The given function is $$f(x) = \sin^{-1}x + \csc^{-1}x$$. This function is a sum of two inverse trigonometric functions: the inverse sine function and the inverse cosecant function.

**step2** Determining the domain of the inverse sine function

For the inverse sine function, $$\sin^{-1}x$$, to be defined, its argument $$x$$ must be within the interval $$[-1, 1]$$. This means that $$-1 \le x \le 1$$. Therefore, the domain of $$\sin^{-1}x$$ is $$[-1, 1]$$.

**step3** Determining the domain of the inverse cosecant function

For the inverse cosecant function, $$\csc^{-1}x$$, to be defined, its argument $$x$$ must satisfy $$|x| \ge 1$$. This means that $$x \le -1$$ or $$x \ge 1$$. Therefore, the domain of $$\csc^{-1}x$$ is $$(-\infty, -1] \cup [1, \infty)$$.

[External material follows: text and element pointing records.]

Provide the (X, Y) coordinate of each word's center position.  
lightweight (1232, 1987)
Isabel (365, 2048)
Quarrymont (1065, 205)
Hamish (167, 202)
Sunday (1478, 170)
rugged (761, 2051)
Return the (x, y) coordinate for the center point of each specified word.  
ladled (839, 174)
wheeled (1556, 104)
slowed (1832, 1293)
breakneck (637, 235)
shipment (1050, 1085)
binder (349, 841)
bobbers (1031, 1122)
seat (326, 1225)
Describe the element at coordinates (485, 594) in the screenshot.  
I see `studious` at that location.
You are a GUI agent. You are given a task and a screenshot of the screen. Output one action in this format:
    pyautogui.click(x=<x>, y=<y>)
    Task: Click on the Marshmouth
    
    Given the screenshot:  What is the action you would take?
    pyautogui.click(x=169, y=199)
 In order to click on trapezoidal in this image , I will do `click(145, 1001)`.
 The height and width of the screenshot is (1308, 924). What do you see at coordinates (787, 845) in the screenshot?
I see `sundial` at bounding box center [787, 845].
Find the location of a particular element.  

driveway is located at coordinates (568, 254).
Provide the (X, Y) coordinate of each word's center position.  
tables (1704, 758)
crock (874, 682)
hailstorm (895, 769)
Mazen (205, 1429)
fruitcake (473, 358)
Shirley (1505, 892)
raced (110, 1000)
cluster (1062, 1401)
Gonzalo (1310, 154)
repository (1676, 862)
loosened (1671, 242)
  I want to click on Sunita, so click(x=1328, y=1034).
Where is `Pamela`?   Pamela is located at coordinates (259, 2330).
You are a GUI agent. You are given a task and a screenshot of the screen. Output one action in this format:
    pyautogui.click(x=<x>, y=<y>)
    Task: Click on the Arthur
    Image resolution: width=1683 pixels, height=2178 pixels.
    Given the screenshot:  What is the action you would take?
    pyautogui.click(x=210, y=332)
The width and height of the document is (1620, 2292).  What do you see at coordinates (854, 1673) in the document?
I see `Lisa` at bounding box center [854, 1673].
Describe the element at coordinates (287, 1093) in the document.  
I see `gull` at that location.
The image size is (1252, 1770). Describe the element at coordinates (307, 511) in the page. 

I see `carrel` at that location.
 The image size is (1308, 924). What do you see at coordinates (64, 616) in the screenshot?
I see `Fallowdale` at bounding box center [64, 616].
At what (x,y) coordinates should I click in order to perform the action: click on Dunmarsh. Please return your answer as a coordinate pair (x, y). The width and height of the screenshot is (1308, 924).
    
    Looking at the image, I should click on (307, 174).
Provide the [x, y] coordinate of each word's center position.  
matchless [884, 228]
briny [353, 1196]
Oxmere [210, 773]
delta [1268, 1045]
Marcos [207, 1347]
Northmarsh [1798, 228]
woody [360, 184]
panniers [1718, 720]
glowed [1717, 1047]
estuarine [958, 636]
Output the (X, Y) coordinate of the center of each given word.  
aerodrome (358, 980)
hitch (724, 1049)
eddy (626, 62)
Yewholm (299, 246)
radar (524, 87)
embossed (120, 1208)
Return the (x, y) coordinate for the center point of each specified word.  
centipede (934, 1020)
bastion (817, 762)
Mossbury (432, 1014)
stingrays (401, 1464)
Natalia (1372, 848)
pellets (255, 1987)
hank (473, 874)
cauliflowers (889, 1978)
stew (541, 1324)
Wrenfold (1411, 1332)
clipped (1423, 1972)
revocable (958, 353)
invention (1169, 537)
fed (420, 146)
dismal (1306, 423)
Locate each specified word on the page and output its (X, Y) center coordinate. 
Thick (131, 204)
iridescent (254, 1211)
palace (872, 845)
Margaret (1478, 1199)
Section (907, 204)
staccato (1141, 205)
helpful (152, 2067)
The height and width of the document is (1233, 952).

**step4** Finding the intersection of the domains

For the function $$f(x)$$ to be defined, both $$\sin^{-1}x$$ and $$\csc^{-1}x$$ must be defined simultaneously. This means that the domain of $$f(x)$$ is the intersection of the individual domains found in the previous steps.
Domain($$f$$) = Domain($$\sin^{-1}x$$) $$\cap$$ Domain($$\csc^{-1}x$$)
Domain($$f$$) = $$[-1, 1] \cap ((-\infty, -1] \cup [1, \infty))$$

**step5** Calculating the intersection

We need to find the values of $$x$$ that are present in both intervals.
- The interval $$[-1, 1]$$ includes all numbers from -1 to 1, inclusive.
- The interval $$(-\infty, -1] \cup [1, \infty)$$ includes all numbers less than or equal to -1, and all numbers greater than or equal to 1.
By comparing these two sets:
- If $$x < -1$$, it is not in $$[-1, 1]$$.
- If $$x = -1$$, it is in $$[-1, 1]$$ and it is in $$(-\infty, -1]$$. So, $$x=-1$$ is in the intersection.
- If $$-1 < x < 1$$, it is in $$[-1, 1]$$ but not in $$(-\infty, -1] \cup [1, \infty)$$.
- If $$x = 1$$, it is in $$[-1, 1]$$ and it is in $$[1, \infty)$$. So, $$x=1$$ is in the intersection.
- If $$x > 1$$, it is not in $$[-1, 1]$$.
The only values of $$x$$ that satisfy both conditions are $$x = -1$$ and $$x = 1$$.
Therefore, the domain of $$f(x)$$ is $$\{-1, 1\}$$.